━━━ Data listing

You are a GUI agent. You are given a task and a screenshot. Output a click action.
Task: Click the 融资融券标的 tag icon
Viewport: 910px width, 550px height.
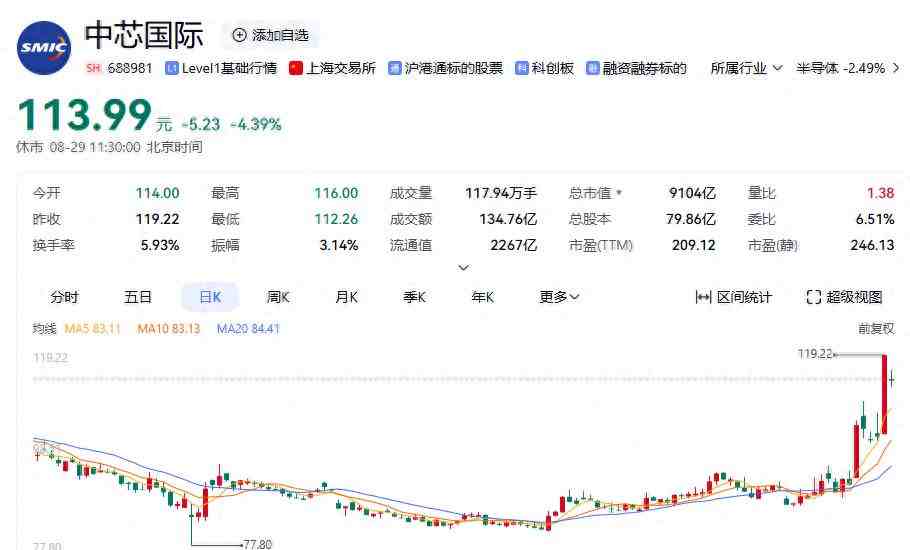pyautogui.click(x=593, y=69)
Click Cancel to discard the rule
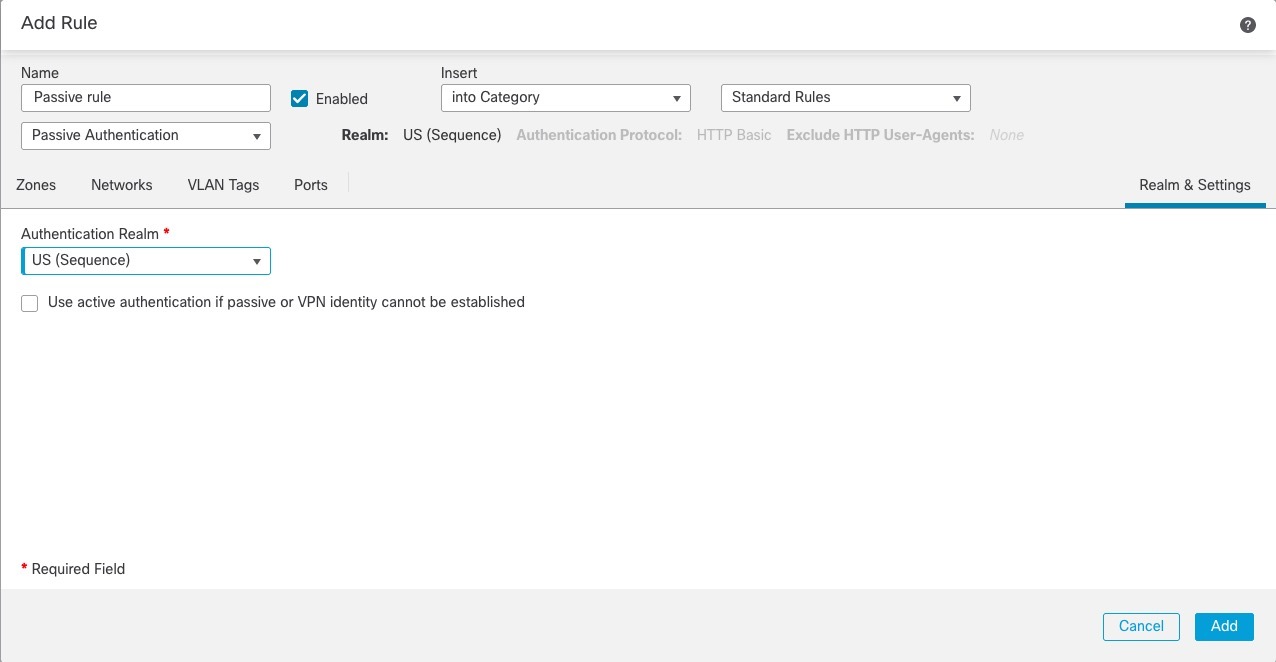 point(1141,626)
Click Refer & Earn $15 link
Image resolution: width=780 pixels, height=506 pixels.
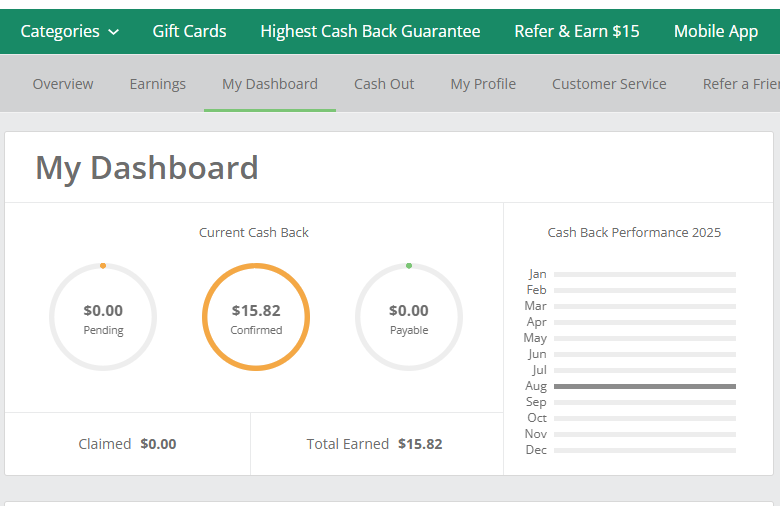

━━━━━━

(Try it): What is needed is a verbatim copy of every entry, with the pictures omitted.

(Expected answer):
You are a GUI agent. You are given a task and a screenshot. Output a click action.
Task: Click the 融资融券标的 tag icon
Viewport: 910px width, 550px height.
pyautogui.click(x=593, y=69)
Click Cancel to discard the rule
 point(1141,626)
Click Refer & Earn $15 link
Image resolution: width=780 pixels, height=506 pixels.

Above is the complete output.